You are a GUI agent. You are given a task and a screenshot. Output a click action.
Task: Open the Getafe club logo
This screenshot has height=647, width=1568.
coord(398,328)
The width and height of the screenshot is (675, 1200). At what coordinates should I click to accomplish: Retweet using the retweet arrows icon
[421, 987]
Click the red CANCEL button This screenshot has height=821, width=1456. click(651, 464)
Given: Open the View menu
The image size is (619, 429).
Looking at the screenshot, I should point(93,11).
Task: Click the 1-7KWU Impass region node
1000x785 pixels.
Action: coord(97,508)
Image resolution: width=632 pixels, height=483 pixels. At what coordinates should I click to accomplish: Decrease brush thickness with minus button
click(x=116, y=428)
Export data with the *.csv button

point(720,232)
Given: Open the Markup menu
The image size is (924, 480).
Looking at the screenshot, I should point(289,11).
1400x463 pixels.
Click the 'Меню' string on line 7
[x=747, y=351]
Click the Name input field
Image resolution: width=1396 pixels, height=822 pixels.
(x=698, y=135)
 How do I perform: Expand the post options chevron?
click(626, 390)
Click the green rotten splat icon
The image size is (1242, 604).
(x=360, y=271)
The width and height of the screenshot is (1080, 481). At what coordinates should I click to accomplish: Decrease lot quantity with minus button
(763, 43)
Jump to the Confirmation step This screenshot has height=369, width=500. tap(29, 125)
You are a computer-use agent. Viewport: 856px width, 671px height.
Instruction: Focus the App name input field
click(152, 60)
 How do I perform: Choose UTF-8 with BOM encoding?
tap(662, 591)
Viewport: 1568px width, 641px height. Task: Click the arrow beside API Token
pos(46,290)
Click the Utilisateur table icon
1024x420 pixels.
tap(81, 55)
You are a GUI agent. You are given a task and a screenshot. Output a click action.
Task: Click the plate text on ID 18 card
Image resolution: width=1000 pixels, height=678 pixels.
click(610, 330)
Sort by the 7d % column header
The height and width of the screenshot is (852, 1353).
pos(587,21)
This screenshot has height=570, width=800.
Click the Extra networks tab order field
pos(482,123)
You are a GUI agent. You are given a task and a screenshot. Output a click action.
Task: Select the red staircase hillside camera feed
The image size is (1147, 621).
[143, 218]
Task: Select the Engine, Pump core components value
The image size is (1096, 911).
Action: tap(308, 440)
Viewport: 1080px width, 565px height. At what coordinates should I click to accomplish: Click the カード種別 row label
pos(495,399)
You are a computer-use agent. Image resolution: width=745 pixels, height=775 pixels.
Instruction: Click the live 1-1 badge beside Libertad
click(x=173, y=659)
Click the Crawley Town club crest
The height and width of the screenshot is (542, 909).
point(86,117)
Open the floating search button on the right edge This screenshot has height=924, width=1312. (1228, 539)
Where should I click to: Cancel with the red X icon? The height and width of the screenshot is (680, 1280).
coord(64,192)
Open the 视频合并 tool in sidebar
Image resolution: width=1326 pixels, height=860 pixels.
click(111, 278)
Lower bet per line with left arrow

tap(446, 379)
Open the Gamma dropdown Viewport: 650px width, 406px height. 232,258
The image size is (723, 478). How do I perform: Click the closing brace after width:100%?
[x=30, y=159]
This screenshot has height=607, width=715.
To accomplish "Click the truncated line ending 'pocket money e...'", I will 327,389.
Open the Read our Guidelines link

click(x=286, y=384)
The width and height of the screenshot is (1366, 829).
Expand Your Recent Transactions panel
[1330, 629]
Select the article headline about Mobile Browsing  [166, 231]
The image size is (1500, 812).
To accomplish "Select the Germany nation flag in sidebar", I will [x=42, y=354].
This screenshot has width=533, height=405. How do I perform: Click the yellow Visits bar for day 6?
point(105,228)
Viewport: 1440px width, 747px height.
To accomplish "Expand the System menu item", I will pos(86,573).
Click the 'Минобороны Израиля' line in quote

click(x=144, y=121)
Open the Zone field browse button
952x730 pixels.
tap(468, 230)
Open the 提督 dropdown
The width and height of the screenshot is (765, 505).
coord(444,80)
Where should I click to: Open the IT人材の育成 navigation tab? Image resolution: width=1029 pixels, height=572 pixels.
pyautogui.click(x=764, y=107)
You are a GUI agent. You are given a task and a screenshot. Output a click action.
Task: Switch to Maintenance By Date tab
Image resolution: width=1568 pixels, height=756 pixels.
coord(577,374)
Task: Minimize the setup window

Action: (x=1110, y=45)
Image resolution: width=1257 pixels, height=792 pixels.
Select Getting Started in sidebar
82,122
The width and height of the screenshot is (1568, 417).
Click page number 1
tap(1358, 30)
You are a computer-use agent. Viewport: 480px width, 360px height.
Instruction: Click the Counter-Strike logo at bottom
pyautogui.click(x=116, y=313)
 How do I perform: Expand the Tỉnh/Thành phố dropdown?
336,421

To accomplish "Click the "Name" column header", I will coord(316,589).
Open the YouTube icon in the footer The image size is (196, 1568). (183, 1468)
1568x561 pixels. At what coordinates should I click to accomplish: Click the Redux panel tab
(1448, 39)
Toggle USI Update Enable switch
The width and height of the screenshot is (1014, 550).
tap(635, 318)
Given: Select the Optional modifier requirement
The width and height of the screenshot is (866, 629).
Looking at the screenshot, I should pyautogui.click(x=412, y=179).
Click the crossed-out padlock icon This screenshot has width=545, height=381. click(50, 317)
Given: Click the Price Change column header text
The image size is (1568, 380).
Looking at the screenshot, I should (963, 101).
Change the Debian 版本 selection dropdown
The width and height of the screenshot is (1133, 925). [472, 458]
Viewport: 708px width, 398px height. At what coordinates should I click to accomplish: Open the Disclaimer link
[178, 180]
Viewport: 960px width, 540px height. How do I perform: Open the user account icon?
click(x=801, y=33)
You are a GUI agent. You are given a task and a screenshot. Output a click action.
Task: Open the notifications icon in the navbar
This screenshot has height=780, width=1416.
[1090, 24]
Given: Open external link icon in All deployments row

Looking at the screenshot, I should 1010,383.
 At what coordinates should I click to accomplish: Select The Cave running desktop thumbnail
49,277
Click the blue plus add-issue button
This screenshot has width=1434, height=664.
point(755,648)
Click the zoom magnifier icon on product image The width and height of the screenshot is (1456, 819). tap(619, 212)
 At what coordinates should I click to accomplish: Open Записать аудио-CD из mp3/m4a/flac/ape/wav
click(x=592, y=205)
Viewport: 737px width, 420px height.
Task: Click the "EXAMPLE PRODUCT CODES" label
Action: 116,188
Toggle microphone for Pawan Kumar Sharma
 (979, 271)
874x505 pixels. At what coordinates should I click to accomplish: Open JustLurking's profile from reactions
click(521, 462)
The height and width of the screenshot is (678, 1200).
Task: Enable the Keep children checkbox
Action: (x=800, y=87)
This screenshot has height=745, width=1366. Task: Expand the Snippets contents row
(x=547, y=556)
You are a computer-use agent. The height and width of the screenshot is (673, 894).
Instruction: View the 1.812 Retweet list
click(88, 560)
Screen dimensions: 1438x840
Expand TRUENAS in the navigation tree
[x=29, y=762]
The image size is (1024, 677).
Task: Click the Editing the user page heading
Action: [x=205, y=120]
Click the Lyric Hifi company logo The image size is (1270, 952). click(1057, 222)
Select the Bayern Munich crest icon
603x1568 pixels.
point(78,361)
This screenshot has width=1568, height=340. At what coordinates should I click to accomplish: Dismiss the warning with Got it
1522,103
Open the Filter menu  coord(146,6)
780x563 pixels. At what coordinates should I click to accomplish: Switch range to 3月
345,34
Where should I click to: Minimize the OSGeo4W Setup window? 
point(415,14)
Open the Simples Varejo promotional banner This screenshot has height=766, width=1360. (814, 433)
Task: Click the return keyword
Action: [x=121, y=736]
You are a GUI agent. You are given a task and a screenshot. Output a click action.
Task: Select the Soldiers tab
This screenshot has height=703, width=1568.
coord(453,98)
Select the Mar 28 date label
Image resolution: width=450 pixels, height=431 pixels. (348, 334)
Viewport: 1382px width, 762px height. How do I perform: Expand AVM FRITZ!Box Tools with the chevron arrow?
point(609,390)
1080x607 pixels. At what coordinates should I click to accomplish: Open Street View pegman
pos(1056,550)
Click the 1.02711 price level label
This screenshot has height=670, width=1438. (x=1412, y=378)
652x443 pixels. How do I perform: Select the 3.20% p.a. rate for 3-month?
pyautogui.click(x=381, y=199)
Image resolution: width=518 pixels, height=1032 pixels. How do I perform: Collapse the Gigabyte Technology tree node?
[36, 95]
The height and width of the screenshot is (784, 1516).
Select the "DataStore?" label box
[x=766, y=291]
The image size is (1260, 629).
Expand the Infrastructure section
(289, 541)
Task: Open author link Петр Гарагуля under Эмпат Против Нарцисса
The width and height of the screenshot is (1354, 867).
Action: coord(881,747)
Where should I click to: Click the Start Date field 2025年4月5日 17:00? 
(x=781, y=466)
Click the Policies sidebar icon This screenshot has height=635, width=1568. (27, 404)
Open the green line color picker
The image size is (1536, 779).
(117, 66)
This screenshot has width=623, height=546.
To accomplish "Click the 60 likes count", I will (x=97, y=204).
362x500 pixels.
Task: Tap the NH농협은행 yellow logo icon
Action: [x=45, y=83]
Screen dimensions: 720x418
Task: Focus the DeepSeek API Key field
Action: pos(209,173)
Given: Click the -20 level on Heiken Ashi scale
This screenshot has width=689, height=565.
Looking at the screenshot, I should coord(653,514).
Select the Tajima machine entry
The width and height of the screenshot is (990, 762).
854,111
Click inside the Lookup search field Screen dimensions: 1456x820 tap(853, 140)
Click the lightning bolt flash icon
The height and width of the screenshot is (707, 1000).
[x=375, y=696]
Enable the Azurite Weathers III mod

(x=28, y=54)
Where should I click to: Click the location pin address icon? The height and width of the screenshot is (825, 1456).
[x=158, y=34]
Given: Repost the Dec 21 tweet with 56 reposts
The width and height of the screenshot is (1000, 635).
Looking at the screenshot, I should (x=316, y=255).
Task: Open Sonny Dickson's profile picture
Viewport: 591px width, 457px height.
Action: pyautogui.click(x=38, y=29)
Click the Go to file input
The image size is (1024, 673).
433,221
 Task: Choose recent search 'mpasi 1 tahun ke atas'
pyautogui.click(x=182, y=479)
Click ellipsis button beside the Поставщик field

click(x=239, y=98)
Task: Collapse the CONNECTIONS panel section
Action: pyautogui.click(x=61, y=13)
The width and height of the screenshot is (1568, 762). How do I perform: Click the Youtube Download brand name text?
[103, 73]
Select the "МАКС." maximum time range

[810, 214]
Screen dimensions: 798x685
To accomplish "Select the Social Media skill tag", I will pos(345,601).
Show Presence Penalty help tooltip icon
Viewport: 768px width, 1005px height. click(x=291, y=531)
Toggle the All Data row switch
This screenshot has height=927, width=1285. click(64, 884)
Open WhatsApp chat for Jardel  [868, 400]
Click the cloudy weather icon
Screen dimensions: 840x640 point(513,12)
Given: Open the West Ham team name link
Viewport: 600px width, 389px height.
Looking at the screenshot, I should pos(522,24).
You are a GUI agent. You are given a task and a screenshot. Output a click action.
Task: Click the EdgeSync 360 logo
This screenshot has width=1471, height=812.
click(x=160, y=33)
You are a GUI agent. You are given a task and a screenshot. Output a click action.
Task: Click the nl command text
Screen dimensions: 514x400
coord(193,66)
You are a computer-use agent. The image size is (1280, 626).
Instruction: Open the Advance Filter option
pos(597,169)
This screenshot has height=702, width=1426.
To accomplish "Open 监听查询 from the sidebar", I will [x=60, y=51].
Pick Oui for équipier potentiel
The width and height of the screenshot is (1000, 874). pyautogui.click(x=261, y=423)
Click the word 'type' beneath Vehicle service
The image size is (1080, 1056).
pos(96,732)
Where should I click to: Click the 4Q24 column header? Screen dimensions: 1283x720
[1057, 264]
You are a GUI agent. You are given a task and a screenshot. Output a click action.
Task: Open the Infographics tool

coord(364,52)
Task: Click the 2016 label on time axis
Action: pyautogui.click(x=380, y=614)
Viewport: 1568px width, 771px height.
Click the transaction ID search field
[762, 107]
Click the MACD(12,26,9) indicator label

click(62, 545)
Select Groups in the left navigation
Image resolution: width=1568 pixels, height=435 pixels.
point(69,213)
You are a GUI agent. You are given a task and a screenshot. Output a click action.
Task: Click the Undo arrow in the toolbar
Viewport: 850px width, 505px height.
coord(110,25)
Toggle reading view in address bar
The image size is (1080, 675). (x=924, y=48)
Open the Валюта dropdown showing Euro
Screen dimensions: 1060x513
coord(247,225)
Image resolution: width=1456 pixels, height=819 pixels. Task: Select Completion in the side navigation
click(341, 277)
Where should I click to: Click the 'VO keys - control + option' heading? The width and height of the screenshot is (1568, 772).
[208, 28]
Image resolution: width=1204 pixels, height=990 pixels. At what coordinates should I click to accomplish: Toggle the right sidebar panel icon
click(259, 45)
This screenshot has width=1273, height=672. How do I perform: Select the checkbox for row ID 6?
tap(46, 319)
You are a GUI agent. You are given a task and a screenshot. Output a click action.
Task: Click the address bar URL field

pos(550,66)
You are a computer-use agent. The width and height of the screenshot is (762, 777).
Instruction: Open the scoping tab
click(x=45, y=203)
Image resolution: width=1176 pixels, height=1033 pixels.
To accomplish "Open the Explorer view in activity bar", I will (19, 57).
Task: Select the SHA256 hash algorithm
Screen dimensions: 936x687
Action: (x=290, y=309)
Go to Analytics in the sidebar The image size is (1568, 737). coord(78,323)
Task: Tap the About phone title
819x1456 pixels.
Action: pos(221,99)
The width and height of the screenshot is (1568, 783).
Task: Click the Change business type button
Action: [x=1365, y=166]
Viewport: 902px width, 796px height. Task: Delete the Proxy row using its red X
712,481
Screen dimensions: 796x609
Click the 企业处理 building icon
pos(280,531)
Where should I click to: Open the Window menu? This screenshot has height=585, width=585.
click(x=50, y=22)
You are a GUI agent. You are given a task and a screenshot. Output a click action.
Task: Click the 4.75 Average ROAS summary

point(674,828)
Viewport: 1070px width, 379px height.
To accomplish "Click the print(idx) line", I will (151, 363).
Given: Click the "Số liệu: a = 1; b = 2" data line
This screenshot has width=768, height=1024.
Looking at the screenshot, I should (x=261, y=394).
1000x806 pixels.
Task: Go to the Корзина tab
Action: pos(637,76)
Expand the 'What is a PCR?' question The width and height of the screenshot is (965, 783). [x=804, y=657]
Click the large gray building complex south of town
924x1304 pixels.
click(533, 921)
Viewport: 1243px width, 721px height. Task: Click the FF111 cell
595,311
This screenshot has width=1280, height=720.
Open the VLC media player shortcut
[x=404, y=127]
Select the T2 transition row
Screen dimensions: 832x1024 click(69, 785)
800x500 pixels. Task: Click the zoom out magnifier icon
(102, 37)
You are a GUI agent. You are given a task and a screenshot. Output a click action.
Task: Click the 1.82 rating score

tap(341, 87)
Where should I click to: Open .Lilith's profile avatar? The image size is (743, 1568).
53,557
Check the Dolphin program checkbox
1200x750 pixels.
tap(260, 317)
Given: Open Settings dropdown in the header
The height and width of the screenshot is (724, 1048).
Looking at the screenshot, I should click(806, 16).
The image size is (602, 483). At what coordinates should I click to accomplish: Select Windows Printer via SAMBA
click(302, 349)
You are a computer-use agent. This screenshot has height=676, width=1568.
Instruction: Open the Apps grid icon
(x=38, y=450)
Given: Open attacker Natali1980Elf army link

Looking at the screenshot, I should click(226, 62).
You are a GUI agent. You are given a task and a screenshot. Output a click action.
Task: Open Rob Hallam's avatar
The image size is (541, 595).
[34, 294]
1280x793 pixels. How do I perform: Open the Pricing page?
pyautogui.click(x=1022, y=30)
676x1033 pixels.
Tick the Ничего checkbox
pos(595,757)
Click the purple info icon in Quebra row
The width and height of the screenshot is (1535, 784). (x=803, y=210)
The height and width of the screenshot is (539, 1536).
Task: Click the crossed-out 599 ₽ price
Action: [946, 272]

INSTRUCTIONS TO FOLLOW – Read through the data above. Report each line that has the word "computer".

THE COMPLETED TASK –
You are a computer-use agent. Viewport: 856px width, 671px height.
You are a computer-use agent. Image resolution: width=745 pixels, height=775 pixels.
You are a computer-use agent. Viewport: 480px width, 360px height.
You are a computer-use agent. The height and width of the screenshot is (673, 894).
You are a computer-use agent. The image size is (1280, 626).
You are a computer-use agent. The width and height of the screenshot is (762, 777).
You are a computer-use agent. This screenshot has height=676, width=1568.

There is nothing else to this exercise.